Obewan,
I think there are far more important critieria for deciding amongst SS alloys than ferrite number. Ferrite is really only an issue in that too low increases risk of hot cracking, too high increases risk in intermetallic precipitation. Within the acceptable range its almost a who cares. If you look at the diagram marswl provided 316, 347, and 308 are very close. Any greater variance is getting into alloys with entirely different applications and properties. For example 2209.
Add to this the fact that FN will be influenced by welding parameters (especially anything that involves varying cooling rate)so the numbers published are only ranges in themselves.

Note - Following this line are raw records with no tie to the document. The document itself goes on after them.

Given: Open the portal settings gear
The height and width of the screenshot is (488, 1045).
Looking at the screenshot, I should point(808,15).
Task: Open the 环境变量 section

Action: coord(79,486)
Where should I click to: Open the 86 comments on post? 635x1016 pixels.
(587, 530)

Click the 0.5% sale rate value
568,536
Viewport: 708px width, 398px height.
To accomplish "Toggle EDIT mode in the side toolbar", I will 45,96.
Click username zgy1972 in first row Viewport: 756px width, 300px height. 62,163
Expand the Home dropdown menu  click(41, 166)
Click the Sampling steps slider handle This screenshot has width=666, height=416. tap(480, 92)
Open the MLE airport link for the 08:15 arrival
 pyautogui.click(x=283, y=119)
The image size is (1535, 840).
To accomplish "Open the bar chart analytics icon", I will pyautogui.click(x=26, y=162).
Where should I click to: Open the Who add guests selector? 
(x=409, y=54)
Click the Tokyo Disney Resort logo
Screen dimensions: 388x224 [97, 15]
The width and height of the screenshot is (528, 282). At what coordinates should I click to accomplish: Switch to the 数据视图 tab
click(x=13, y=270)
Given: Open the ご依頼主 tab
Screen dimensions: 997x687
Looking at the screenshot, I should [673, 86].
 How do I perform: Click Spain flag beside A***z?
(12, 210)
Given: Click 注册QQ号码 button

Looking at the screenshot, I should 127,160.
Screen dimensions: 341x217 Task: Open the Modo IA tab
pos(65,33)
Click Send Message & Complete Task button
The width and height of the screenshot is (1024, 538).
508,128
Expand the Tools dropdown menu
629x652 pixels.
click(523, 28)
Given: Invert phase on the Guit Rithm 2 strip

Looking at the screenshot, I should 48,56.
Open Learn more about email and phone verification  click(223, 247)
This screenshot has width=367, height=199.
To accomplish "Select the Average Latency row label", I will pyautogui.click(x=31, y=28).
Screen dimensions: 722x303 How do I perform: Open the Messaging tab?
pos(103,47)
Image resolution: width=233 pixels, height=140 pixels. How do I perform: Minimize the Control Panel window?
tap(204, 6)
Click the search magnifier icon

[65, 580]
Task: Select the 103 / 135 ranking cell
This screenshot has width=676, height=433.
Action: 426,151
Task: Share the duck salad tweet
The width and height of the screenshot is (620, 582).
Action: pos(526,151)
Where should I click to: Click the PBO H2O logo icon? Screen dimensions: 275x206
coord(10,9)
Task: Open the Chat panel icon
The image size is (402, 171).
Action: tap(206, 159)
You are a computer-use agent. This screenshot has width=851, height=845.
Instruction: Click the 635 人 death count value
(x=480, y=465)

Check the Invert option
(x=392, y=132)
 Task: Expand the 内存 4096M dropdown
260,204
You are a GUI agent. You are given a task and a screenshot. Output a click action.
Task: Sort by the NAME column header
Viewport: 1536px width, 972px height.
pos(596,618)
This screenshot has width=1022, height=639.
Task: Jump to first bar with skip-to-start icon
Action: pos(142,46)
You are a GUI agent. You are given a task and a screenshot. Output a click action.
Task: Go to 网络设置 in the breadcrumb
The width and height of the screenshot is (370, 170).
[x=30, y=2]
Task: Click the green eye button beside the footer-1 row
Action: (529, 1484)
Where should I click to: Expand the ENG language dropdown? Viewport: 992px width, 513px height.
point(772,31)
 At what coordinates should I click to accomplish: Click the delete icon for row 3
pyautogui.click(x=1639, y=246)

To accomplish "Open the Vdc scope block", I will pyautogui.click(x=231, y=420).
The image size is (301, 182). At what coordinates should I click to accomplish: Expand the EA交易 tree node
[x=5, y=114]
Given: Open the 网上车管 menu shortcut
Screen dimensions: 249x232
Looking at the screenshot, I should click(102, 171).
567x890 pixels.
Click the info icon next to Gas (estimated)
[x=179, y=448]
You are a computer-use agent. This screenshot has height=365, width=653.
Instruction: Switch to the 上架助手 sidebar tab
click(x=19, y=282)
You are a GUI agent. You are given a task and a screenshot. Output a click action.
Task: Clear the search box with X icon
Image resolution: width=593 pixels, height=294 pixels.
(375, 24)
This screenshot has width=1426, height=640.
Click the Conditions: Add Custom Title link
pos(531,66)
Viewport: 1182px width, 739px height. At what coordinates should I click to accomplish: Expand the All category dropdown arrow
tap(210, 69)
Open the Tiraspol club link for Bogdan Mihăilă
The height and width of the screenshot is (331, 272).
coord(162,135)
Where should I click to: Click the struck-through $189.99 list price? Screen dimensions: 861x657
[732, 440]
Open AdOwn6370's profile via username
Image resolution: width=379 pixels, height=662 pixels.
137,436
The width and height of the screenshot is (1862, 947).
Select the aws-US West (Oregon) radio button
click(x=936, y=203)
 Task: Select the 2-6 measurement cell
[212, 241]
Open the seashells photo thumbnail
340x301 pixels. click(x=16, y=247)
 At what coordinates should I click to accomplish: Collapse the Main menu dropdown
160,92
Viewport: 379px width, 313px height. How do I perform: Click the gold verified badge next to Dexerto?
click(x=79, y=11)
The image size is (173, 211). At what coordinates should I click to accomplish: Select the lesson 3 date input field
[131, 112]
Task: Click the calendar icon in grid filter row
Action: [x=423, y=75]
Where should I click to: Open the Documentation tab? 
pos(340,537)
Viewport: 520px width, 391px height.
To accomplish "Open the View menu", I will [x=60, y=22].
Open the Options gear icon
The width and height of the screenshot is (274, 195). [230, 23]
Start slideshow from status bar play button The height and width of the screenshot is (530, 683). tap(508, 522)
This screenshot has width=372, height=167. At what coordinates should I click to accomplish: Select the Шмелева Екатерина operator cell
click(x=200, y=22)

Also, the great majority of SS base metals are fully austenitic at room temp(obviously duplexes, FSS, and MSS and most PH's would be exceptions). They don't have to worry about hot cracking. They worry about hot forming, cold forming etc. An entirely different set of concerns. This besides the fact that their chemistry is purposely designed to ignore ferrite content(obvioulsy except for FSS, etc.), and that the cooling rates after solution annealing is not fast enough to lock in delta ferrite through the austenitic range anyhow. In order to lock in delta ferrite at those slow cooling rates the CrNi ratio would have to be quite high. Besides, what do the base metal guys even care about delta ferrite?
One more thing, take the 347/321 comparison for example. I'd be more concerned about 321 losing Ti across the arc if stabilization is the concern, that is if you can even find 321 on a regular basis, or at all(except maybe for GTAW). Or 347's penchant for hot cracking or knifeline attack, regardless of its ferrite.